Le conflit opposant l’armée fédérale éthiopienne aux rebelles du Front de libération du peuple du Tigré (FLPT) connaît une accélération dramatique quasiment deux ans jour, pour jour, après son déclenchement. Le 4 novembre 2021, les troupes du Premier ministre Abiy Ahmed pénétraient dans cette région autonome du nord de l’Éthiopie afin d’en déloger les forces du FLPT qui ne cachaient plus leurs velléités sécessionnistes. Depuis la chute du régime du Derg en 1991, le FLPT dirigeait de facto la coalition gouvernementale et jouissait d’un poids démesuré dans l’administration et l’armée et ce malgré le faible poids démographique des Tigréens (6% de la population).

L’élection en 2018 d’Abiy Ahmed est vécue comme une menace pour le FLPT non seulement en raison de sa libéralisation du très autoritaire régime éthiopien mais également pour sa volonté de centraliser le gouvernement, à rebours du fragile équilibre régissant les rapports entre les différents groupes ethno-militaires qui avaient pris le pouvoir en 1991.

Après deux ans de conflit, la situation apparaît de plus en plus tendue pour le gouvernement central. Les troupes tigréennes, aguerries et bien équipées ont repoussé l’armée fédérale en dehors du Tigré et ont enclenché une contre-offensive qui menace désormais la capitale Addis-Abeba. De manière significative, le FLPT s’est trouvé un allié en l’Armée de libération oromo (ALO), région qui enserre la capitale. Cette alliance laisse supposer que les dirigeants tigréens cherchent à faire chuter le gouvernement et préparent déjà l’après-Ahmed en nouant une alliance politique avec un mouvement issu de la plus grande ethnie du pays, celle dont Abiy Ahmed est justement issue. Le FLPT pourrait alors être tenté de refermer la parenthèse Ahmed pour revenir à un fonctionnement « fédéraliste » et autoritaire de l’Éthiopie, basée sur la prééminence de groupes périphériques et minoritaires assurés de conserver un accès privilégié aux ressources de l’État central.

Le conflit qui a déjà fait plus de 10 000 victimes s’apparente à un désastre militaire pour l’armée fédérale. La communauté internationale a dénoncé les atteintes aux droits de l’Homme et les crimes de guerre commis par les deux camps dans ce qui apparaît comme le conflit le plus violent de la planète. Les risques sont nombreux pour l’Éthiopie comme pour la corne de l’Afrique.

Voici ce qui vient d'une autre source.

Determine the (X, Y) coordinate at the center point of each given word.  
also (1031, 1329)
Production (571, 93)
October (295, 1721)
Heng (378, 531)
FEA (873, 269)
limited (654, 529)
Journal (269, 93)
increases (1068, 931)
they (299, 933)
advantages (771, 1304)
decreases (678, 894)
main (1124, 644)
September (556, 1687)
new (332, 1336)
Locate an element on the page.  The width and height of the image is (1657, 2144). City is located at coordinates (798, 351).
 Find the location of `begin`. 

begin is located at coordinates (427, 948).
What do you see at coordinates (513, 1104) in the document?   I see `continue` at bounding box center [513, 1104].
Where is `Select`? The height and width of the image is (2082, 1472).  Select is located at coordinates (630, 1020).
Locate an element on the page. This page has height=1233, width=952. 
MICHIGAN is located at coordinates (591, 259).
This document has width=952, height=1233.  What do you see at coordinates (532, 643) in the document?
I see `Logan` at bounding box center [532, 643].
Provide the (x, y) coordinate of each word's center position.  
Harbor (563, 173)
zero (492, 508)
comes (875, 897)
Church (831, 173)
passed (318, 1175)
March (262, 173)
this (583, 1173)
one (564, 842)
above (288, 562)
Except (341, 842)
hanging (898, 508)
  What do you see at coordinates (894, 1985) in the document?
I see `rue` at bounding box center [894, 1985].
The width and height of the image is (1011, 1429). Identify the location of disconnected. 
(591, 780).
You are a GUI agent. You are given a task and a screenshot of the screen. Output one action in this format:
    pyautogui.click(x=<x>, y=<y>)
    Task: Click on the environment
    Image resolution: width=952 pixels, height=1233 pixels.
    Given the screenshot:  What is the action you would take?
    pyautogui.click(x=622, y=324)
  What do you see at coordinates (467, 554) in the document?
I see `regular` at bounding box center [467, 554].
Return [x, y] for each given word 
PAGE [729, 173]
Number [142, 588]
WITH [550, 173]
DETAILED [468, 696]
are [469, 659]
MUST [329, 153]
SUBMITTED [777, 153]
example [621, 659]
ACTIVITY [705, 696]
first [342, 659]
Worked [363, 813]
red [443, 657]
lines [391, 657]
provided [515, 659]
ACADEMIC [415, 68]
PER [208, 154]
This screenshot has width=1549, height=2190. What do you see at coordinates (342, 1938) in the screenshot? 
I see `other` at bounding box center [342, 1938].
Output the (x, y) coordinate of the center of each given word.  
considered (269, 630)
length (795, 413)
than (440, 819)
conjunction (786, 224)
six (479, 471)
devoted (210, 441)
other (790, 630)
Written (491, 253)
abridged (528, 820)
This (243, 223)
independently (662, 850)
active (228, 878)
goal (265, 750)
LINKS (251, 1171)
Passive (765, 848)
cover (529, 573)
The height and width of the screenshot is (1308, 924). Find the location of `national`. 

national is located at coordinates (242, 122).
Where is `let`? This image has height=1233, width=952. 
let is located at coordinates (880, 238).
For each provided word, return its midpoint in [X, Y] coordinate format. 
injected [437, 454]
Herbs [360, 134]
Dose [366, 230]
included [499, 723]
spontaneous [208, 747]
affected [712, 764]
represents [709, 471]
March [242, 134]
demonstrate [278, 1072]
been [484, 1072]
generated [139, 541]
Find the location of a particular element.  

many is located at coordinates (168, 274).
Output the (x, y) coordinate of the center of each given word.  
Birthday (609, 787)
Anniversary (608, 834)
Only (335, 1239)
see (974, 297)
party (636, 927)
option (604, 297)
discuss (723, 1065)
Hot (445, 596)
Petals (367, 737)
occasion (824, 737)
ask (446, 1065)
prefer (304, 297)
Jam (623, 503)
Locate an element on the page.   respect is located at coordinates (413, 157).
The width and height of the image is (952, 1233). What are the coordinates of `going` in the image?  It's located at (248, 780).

Si la balkanisation du verrou militaire de la région se confirme, on risque d’assister, outre des scènes d’épuration ethnique – de nombreux observateurs étrangers notent l’émergence d’appels au génocide des Tigréens parmi la population d’Addis-Abeba désormais armée et sous couvre-feu – à une déstabilisation de tout l’est-africain. Ainsi en est-il de la frontière Éthiopie-Érythrée menacée par le conflit alors que les deux États avaient réussi à négocier la paix en 2019. Une action qui avait valu à Abiy Ahmed le Prix Nobel de la paix.